GOAL OF THE EXERCISE>
The output should be limited to the line holding "Where should I click to: Select the 0.8.2" and the lines after it through the end of the entries, each restated exactly.

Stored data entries
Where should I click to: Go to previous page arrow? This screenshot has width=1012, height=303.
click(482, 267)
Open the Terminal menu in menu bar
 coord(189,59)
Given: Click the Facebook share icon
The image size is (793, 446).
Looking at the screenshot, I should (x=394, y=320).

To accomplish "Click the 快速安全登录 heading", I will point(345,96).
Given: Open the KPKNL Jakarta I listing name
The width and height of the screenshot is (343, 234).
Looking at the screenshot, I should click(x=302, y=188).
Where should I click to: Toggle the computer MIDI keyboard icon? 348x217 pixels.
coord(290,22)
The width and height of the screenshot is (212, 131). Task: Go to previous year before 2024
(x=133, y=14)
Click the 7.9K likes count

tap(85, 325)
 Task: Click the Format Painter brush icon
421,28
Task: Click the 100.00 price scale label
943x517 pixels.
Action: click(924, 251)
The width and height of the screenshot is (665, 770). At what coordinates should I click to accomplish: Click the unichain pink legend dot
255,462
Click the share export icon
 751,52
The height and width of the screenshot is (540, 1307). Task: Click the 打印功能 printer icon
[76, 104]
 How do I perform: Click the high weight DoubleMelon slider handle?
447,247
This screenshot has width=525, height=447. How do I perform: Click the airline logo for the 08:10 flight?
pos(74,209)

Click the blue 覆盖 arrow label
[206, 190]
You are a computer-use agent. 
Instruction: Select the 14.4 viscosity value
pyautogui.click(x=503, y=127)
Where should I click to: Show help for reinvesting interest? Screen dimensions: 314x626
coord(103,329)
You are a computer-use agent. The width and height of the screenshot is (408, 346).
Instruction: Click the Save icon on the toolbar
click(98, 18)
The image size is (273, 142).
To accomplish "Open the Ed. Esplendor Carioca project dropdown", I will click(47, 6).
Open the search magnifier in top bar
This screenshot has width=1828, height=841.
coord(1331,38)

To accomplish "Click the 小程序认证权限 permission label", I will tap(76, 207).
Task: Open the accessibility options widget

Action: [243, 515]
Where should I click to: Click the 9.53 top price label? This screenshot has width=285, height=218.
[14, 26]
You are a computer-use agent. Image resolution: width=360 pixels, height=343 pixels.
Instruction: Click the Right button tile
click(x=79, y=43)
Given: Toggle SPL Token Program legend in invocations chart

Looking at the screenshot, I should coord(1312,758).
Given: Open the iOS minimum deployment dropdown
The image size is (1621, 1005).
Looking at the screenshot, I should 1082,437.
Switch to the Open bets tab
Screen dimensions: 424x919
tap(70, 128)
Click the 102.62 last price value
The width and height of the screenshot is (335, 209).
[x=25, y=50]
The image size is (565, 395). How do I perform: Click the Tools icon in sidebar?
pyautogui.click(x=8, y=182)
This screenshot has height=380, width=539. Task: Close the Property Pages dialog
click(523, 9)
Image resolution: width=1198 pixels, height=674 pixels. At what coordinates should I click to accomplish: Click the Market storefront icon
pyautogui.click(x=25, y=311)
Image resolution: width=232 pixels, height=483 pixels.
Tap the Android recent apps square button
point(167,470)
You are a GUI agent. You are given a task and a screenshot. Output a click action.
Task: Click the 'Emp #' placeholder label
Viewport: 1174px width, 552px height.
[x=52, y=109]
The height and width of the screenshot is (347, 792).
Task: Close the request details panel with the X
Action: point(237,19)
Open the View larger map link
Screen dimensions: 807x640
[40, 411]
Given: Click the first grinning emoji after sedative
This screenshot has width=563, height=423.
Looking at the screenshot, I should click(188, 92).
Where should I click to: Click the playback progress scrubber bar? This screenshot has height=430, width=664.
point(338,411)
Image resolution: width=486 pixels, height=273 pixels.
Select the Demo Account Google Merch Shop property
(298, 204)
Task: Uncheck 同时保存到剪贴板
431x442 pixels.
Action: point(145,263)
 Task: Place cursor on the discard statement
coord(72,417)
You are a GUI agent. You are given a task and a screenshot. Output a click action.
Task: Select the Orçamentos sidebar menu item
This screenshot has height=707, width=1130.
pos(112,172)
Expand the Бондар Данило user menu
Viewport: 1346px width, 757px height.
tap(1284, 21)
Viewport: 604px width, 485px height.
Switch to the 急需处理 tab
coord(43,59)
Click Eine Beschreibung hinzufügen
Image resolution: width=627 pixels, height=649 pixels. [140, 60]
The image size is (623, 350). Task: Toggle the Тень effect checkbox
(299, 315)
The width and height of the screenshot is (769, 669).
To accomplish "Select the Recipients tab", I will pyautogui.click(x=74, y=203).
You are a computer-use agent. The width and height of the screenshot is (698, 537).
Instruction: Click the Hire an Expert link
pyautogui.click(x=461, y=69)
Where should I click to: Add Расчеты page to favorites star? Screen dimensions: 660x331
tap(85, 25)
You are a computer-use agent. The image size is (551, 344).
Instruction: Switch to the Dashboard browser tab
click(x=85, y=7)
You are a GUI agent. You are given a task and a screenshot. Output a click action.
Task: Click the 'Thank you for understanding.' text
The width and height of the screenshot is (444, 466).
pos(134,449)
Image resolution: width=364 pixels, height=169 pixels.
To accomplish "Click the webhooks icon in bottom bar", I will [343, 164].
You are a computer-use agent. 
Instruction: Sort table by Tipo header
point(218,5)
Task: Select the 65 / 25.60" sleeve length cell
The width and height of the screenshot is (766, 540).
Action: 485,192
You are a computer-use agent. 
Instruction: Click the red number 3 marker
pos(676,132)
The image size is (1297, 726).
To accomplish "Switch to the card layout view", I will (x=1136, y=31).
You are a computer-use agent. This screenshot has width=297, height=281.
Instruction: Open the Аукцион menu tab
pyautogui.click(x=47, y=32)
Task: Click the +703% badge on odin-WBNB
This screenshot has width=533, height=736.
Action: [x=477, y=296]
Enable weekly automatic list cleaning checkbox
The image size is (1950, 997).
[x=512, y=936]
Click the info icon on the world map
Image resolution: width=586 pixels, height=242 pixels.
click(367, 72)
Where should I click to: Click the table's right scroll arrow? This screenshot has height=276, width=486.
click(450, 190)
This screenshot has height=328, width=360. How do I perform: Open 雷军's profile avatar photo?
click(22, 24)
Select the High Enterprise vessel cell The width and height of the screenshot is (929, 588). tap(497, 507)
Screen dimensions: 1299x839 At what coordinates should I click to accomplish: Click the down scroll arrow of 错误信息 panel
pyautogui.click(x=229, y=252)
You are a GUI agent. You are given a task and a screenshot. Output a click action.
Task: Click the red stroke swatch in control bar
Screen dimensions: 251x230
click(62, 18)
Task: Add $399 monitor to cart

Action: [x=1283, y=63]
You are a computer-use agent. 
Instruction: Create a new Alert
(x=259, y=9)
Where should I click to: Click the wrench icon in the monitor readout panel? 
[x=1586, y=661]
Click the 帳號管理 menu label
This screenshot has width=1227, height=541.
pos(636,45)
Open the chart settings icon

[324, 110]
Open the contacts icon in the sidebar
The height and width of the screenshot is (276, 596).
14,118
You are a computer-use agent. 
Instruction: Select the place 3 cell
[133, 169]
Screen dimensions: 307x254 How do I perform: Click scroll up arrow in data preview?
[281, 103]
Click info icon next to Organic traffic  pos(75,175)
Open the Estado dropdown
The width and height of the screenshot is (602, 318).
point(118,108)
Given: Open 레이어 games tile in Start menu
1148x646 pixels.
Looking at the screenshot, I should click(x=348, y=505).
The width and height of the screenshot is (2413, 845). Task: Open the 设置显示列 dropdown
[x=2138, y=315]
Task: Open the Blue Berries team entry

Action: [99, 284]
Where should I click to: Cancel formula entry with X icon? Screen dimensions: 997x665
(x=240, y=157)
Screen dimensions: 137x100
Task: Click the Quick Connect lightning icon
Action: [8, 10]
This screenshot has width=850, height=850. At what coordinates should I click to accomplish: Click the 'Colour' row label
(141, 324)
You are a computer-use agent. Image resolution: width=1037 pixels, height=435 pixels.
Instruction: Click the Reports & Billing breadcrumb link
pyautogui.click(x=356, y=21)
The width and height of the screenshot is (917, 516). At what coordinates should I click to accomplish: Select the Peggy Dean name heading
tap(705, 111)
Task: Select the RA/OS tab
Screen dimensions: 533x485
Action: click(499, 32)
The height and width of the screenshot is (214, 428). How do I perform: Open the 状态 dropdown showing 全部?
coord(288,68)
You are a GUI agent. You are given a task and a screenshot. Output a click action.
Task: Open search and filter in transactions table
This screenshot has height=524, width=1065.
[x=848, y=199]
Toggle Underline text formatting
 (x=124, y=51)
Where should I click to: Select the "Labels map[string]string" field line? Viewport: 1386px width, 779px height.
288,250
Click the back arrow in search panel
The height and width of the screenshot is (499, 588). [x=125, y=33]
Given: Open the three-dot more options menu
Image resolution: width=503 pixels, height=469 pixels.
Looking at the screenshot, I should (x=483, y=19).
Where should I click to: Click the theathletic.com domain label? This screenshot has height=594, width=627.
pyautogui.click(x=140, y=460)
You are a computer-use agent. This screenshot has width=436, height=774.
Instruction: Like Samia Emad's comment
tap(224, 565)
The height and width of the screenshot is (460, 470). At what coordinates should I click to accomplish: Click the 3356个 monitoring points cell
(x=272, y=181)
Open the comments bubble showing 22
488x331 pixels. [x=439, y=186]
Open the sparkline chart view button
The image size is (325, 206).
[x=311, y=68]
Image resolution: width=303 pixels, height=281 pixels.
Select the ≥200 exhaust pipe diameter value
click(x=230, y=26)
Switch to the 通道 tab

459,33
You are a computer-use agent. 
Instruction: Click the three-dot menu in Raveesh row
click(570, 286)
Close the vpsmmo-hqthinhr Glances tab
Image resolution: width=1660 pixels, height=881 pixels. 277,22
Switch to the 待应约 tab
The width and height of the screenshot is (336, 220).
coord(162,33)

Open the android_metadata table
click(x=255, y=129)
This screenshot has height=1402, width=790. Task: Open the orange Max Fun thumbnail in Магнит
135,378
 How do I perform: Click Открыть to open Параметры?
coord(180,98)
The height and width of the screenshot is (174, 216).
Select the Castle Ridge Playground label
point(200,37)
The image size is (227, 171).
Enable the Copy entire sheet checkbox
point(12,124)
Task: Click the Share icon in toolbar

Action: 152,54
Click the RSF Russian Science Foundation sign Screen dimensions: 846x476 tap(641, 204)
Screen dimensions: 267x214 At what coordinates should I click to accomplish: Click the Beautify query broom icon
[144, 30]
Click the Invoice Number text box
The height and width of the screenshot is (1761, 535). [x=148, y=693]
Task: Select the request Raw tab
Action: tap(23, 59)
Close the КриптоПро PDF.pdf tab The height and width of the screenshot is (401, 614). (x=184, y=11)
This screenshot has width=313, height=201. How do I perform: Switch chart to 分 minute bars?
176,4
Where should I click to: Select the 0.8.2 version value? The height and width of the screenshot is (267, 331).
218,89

REPLY>
Where should I click to: Select the 0.8.2 version value? The height and width of the screenshot is (267, 331).
218,89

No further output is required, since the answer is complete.